▸ **PROBLEM TO WORK ON**: How many lines in the entries below include the word "computer"? Respond with the number only.

BEGIN

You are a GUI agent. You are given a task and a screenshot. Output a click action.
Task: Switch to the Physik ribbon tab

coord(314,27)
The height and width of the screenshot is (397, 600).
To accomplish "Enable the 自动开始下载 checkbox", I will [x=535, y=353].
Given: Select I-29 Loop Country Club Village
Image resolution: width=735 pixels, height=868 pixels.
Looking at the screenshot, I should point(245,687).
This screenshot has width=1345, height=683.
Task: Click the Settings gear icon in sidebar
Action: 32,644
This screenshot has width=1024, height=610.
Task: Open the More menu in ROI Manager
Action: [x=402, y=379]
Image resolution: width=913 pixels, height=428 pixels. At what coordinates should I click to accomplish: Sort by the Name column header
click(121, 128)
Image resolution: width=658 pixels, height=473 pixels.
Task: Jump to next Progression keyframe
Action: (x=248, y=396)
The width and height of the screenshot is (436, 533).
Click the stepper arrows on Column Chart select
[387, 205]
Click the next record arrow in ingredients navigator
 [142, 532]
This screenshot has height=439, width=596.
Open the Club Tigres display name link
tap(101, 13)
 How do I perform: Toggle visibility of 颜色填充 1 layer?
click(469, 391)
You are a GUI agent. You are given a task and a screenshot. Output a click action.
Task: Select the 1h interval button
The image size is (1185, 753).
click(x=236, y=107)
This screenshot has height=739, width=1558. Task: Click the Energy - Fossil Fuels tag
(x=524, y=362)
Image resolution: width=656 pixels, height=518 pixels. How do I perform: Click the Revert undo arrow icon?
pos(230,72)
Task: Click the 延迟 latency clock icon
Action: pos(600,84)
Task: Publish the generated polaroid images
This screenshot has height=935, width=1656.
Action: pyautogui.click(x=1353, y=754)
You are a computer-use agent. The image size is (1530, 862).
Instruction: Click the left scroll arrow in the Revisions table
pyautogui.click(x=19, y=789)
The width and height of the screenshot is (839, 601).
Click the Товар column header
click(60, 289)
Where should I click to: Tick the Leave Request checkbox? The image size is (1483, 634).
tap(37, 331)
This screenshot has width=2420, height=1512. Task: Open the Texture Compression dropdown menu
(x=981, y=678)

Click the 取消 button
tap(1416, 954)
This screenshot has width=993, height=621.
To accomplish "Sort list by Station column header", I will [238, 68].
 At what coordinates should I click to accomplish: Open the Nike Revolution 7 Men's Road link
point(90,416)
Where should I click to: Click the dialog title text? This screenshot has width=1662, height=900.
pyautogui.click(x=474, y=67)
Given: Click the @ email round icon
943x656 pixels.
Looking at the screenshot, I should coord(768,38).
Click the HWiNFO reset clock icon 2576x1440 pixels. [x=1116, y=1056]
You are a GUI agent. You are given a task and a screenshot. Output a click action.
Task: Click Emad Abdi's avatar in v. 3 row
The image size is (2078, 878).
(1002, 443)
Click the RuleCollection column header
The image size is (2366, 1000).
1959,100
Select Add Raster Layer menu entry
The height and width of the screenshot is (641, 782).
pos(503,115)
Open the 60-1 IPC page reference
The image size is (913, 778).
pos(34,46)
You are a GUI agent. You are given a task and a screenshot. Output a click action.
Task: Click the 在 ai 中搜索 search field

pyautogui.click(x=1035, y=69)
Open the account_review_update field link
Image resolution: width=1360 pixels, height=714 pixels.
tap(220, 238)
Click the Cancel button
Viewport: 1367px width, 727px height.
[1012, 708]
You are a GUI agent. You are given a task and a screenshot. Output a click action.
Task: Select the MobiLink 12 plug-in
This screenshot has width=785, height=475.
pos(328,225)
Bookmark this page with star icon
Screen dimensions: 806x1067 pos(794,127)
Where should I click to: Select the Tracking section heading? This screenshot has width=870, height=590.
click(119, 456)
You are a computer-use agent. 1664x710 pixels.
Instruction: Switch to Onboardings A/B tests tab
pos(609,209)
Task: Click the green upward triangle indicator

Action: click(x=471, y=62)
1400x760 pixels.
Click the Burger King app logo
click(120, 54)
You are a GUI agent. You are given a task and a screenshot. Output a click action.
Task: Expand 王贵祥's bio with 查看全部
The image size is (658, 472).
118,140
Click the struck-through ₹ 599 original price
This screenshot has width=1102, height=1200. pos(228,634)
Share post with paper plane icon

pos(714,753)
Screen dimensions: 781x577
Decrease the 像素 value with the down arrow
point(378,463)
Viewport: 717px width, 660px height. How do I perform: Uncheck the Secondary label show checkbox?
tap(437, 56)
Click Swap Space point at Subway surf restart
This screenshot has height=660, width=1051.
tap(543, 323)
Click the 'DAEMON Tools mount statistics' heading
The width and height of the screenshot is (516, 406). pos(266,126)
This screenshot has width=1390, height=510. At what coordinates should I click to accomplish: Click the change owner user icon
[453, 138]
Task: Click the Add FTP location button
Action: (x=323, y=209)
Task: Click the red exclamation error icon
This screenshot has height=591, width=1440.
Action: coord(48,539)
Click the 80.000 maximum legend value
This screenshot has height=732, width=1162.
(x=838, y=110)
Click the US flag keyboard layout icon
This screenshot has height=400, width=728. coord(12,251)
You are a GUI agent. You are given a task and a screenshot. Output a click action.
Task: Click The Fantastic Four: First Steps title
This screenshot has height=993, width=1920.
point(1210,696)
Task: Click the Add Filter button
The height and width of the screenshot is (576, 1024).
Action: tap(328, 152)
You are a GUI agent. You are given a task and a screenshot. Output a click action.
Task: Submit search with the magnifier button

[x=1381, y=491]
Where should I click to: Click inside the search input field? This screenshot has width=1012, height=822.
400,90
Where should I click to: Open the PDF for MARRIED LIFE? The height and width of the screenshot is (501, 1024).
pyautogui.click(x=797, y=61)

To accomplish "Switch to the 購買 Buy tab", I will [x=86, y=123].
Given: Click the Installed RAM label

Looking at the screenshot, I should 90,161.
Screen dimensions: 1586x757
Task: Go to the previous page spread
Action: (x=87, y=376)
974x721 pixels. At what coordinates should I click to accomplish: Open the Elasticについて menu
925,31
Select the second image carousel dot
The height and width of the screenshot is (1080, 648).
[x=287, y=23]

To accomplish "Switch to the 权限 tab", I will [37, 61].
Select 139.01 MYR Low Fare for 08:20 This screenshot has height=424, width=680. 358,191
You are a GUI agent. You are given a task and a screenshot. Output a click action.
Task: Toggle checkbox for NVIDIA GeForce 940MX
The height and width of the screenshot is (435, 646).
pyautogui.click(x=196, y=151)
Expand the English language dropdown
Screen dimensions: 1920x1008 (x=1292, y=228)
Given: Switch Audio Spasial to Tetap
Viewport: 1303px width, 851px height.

END

▸ **COMPLETED EXERCISE**: 2